I can move the $\ln x$ to the other side to make it positive. It's like balancing a seesaw!
$1 = \ln x$

3. **Figure out what 'x' is from '$\ln x = 1$':**
The symbol $\ln x$ means "what power do I raise the special number 'e' to, to get $x$?"
Since $\ln x = 1$, that means $x$ must be $e$ raised to the power of $1$!
So, $x = e^1$
This simplifies to $x = e$.

4. **Check the bottom part (denominator) condition:**
We found $x=e$. Now, let's make sure the bottom part ($x^2$) is not zero when $x=e$.
If $x=e$, then $x^2 = e^2$. Since 'e' is a number (about 2.718), $e^2$ is definitely not zero (it's actually about 7.389). So, our answer is good!

5. **Round the result to three decimal places:**
The problem asks for the answer rounded to three decimal places. The value of 'e' is approximately $2.71828...$
To round to three decimal places, I look at the fourth decimal place. It's '2'. Since '2' is less than '5', I keep the third decimal place as it is.
So, $x \approx 2.718$.

6. **How to verify with a graphing tool:**
If I were to use a graphing calculator, I would type in the whole expression as $y = \frac{1-\ln x}{x^{2}}$. Then I'd look at the graph to see where it crosses the x-axis (that's where y equals zero!). It would show that the graph crosses right at about $x = 2.718$, which totally matches our answer!

Alternative answer

Answer: x ≈ 2.718 Explain
This is a question about solving an equation that has a natural logarithm in it . The solving step is:

First, let's look at the equation:
$$\frac{1-\ln x}{x^{2}}=0$$
For a fraction to equal zero, the top part (the numerator) must be zero.
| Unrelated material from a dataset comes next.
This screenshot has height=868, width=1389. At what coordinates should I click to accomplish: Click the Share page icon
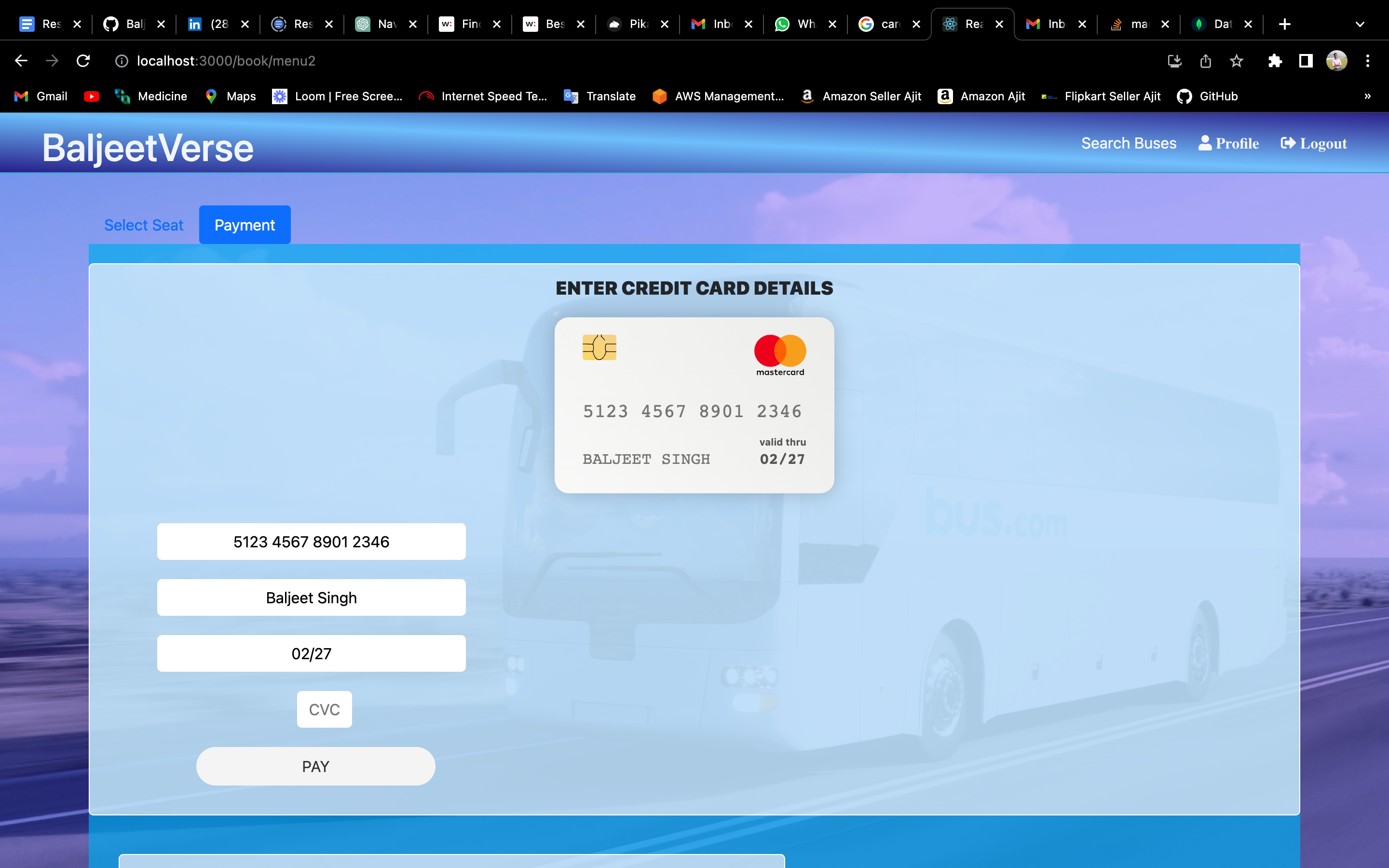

We also need to make sure the bottom part (the denominator) isn't zero, because you can't divide by zero!
So, we set the numerator to zero:
$$1 - \ln x = 0$$
Also, the denominator $x^2$ cannot be zero, which means $x$ cannot be 0.
And, for $\ln x$ to be a real number, $x$ must be a positive number (so $x > 0$).

Now, let's solve $1 - \ln x = 0$:
We can add $\ln x$ to both sides of the equation:
$$1 = \ln x$$
Remember, $\ln x$ means the natural logarithm of $x$, which is like asking "what power do I raise 'e' to get $x$?" The base of $\ln$ is a special number called 'e' (which is about 2.718).
So, if $\ln x = 1$, it means that $x$ is equal to 'e' raised to the power of 1.
$$x = e^1$$
$$x = e$$
Now, we need to round our answer to three decimal places. The value of 'e' is approximately $2.7182818...$
To round to three decimal places, we look at the fourth decimal place. If it's 5 or greater, we round the third decimal place up. If it's less than 5, we keep the third decimal place as it is. In this case, the fourth decimal place is 2, which is less than 5. So, we keep the third decimal place as 8.
$$x \approx 2.718$$

To check our answer with a graphing tool, we would type in the function $y = \frac{1-\ln x}{x^{2}}$. Then we would look at the graph to see where it crosses the x-axis (which is where $y=0$). We would see that the graph crosses the x-axis at a point very close to $x = 2.718$, which matches our answer!